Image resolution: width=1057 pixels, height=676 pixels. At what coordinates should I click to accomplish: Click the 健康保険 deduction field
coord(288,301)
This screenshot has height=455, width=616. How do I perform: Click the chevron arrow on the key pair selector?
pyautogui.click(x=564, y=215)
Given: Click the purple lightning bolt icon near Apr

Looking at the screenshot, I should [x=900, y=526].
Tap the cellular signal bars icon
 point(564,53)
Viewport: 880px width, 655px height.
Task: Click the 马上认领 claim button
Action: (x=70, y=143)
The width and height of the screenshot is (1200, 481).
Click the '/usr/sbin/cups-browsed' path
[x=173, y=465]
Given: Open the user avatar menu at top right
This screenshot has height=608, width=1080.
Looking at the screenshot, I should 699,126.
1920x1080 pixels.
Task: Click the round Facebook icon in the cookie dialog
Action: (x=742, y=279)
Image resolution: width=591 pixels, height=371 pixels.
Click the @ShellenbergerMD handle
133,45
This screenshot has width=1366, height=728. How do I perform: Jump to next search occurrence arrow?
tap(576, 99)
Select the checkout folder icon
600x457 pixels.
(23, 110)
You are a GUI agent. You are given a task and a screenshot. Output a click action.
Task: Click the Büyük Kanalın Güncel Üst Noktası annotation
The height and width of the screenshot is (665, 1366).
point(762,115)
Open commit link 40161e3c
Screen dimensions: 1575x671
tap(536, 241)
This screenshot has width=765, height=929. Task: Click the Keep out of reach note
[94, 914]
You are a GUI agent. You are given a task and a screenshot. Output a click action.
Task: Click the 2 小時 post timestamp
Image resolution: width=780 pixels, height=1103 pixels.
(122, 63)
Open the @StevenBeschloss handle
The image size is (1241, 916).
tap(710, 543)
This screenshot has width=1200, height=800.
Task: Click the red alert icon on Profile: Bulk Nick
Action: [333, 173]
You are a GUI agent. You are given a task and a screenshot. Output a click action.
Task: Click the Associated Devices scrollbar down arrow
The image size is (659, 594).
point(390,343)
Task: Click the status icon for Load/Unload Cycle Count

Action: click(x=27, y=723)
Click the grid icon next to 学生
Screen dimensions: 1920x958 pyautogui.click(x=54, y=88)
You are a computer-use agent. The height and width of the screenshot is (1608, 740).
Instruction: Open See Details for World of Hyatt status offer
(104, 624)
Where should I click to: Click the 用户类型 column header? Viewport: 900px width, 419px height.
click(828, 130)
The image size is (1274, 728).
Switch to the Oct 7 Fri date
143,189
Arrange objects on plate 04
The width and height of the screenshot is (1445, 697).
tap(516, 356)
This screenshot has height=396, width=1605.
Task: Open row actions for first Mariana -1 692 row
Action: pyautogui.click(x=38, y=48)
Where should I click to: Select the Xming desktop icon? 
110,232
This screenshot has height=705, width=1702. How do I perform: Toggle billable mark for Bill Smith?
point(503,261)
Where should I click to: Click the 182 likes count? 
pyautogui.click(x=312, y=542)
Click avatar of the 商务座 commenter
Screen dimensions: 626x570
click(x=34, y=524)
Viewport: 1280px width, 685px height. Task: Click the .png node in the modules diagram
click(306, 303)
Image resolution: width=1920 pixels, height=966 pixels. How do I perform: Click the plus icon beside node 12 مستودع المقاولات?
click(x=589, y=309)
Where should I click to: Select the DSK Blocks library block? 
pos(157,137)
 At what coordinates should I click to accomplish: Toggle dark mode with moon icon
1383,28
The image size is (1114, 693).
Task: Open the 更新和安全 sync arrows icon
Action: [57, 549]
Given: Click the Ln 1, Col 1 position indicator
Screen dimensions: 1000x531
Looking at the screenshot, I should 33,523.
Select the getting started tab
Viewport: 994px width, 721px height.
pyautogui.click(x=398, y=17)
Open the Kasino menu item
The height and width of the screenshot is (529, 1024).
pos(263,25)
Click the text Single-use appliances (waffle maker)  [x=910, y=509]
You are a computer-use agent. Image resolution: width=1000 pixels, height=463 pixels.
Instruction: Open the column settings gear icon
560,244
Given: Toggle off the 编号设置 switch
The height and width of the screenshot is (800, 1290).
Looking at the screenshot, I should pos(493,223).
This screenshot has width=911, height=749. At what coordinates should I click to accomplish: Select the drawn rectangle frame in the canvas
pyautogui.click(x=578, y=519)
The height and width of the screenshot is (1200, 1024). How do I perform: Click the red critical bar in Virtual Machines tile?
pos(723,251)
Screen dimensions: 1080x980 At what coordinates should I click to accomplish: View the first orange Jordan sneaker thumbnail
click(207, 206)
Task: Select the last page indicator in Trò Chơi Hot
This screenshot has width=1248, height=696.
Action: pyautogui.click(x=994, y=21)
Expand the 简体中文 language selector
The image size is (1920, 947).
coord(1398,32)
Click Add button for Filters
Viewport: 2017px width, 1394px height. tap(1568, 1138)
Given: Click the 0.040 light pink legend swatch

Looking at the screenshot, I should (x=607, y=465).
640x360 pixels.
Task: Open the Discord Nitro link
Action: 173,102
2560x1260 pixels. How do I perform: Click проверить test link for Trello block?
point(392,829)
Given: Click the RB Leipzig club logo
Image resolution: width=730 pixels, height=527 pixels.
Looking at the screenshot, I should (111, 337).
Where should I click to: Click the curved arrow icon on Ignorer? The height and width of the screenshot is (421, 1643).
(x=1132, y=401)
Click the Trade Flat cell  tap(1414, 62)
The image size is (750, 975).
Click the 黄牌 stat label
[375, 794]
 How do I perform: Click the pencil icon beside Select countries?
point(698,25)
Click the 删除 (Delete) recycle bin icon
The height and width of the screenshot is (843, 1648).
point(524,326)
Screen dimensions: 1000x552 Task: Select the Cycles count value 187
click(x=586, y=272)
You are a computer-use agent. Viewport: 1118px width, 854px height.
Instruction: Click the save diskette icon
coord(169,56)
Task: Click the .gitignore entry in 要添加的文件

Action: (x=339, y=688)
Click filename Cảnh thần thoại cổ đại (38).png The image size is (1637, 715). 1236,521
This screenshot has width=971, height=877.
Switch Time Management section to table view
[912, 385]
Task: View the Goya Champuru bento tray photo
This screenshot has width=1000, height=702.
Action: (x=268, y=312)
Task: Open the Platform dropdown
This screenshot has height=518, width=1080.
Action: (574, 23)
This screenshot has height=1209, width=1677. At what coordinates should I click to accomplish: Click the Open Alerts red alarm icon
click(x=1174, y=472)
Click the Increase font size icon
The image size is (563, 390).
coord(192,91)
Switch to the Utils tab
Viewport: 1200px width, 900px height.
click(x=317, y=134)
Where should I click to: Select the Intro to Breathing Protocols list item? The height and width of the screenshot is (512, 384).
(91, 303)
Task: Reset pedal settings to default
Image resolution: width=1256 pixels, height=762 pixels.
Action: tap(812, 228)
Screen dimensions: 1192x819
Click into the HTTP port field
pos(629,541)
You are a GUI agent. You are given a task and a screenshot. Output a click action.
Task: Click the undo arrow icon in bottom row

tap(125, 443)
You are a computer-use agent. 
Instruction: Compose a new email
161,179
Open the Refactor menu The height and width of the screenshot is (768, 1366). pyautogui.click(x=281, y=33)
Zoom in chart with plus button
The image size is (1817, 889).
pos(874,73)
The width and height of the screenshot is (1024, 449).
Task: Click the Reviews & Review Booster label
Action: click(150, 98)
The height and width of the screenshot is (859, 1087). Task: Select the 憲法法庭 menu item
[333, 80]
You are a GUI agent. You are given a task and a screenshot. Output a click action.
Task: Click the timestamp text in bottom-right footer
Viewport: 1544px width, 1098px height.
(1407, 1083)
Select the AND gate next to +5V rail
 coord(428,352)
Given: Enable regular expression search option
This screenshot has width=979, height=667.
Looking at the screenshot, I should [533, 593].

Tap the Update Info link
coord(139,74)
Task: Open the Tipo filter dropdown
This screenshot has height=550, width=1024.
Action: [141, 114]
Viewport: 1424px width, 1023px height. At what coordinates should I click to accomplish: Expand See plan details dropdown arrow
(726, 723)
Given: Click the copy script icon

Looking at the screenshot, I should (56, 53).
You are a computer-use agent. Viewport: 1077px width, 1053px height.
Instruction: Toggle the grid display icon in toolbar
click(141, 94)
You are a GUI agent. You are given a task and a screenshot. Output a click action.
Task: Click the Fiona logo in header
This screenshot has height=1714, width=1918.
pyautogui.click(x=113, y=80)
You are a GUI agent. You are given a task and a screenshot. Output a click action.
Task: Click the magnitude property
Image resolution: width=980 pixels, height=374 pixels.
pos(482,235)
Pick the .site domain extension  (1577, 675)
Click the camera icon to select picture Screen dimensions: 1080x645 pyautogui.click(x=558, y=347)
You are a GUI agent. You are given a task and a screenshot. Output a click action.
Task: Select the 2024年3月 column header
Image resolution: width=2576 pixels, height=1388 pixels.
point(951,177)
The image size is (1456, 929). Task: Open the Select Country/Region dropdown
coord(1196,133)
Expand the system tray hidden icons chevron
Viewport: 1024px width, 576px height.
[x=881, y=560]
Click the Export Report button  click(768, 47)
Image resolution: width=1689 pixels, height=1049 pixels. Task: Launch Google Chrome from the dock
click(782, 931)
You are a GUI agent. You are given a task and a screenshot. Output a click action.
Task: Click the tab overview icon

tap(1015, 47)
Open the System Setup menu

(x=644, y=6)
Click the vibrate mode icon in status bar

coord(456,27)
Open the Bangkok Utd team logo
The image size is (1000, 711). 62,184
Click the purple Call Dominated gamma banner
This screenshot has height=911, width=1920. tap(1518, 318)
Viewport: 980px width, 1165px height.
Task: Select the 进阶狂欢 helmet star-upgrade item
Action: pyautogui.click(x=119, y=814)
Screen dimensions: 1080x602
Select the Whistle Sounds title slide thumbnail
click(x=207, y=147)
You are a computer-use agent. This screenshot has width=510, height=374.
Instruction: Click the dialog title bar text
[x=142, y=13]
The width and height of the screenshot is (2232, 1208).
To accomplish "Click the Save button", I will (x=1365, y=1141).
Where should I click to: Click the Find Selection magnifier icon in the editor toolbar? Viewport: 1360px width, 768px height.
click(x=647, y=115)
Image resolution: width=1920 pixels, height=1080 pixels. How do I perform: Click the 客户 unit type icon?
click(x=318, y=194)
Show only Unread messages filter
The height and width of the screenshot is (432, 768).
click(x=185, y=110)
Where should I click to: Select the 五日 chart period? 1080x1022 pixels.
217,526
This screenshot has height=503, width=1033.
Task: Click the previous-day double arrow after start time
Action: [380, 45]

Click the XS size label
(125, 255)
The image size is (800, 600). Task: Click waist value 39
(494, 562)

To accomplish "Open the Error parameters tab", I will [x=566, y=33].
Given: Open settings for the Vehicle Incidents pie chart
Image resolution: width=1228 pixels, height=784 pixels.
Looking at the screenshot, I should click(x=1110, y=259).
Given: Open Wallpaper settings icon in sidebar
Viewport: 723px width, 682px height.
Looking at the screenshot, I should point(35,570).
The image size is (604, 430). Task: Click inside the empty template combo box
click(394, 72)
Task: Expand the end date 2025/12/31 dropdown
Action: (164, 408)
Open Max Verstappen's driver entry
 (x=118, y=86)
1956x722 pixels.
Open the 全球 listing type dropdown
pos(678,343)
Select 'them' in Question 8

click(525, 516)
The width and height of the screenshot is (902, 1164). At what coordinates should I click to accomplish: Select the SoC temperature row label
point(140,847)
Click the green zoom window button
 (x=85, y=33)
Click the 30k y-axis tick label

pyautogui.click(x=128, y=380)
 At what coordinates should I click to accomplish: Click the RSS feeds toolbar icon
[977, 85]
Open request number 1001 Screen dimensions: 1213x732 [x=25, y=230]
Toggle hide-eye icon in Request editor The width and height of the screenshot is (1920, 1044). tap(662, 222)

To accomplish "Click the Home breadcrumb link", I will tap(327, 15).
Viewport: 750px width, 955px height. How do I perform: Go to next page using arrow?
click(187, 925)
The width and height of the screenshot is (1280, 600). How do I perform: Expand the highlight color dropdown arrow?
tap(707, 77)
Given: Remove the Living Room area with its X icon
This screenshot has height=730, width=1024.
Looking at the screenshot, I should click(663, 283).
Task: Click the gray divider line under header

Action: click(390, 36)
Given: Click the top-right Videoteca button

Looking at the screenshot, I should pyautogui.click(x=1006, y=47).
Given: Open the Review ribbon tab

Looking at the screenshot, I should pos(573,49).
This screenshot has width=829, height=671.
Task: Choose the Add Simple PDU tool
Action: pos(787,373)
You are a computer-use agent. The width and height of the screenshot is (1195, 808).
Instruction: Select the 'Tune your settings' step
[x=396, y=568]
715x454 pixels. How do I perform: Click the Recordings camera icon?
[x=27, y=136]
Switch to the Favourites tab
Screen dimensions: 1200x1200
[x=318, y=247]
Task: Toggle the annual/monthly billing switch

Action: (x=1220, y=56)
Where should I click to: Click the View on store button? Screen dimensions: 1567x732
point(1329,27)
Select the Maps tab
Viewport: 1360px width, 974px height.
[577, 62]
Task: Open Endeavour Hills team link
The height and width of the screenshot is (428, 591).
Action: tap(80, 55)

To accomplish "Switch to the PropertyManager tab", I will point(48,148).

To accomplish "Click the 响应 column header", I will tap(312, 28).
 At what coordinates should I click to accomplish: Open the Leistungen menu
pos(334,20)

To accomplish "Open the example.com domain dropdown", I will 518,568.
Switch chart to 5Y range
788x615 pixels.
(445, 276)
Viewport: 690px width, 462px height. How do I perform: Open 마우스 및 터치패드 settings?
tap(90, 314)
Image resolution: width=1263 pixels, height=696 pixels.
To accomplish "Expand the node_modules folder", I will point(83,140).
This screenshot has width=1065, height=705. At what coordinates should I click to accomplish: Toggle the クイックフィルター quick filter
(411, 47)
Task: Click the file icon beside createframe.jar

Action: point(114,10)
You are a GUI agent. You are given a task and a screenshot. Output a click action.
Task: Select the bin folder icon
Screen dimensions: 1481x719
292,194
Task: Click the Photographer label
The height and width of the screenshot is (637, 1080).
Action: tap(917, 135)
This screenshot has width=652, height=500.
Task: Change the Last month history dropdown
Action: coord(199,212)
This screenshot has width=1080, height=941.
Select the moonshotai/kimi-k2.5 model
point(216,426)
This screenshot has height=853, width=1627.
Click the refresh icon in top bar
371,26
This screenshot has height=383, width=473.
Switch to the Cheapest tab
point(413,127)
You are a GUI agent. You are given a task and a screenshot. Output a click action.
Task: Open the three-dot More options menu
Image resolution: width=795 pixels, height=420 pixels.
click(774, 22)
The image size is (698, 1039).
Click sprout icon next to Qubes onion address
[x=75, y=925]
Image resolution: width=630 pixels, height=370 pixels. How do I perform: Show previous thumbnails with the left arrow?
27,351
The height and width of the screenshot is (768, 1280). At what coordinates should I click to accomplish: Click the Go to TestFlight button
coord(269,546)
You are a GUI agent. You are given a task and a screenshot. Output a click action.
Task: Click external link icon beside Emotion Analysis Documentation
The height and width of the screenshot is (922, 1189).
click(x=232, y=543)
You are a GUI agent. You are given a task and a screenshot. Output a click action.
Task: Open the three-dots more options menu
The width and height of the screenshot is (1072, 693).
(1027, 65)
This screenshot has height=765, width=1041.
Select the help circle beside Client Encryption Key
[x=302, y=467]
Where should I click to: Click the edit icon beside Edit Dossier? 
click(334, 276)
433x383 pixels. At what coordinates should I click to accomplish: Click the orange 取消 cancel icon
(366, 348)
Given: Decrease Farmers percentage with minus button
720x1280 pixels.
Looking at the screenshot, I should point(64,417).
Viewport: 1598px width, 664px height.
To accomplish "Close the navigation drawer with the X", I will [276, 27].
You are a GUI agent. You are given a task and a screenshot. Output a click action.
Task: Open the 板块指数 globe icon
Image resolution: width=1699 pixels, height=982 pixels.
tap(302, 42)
......
* Problem to solve:
Output only the lines from the one with "Image resolution: width=1699" through the last line of the entries above; please keep them exact.

* Answer to this task:
Image resolution: width=1699 pixels, height=982 pixels.
tap(302, 42)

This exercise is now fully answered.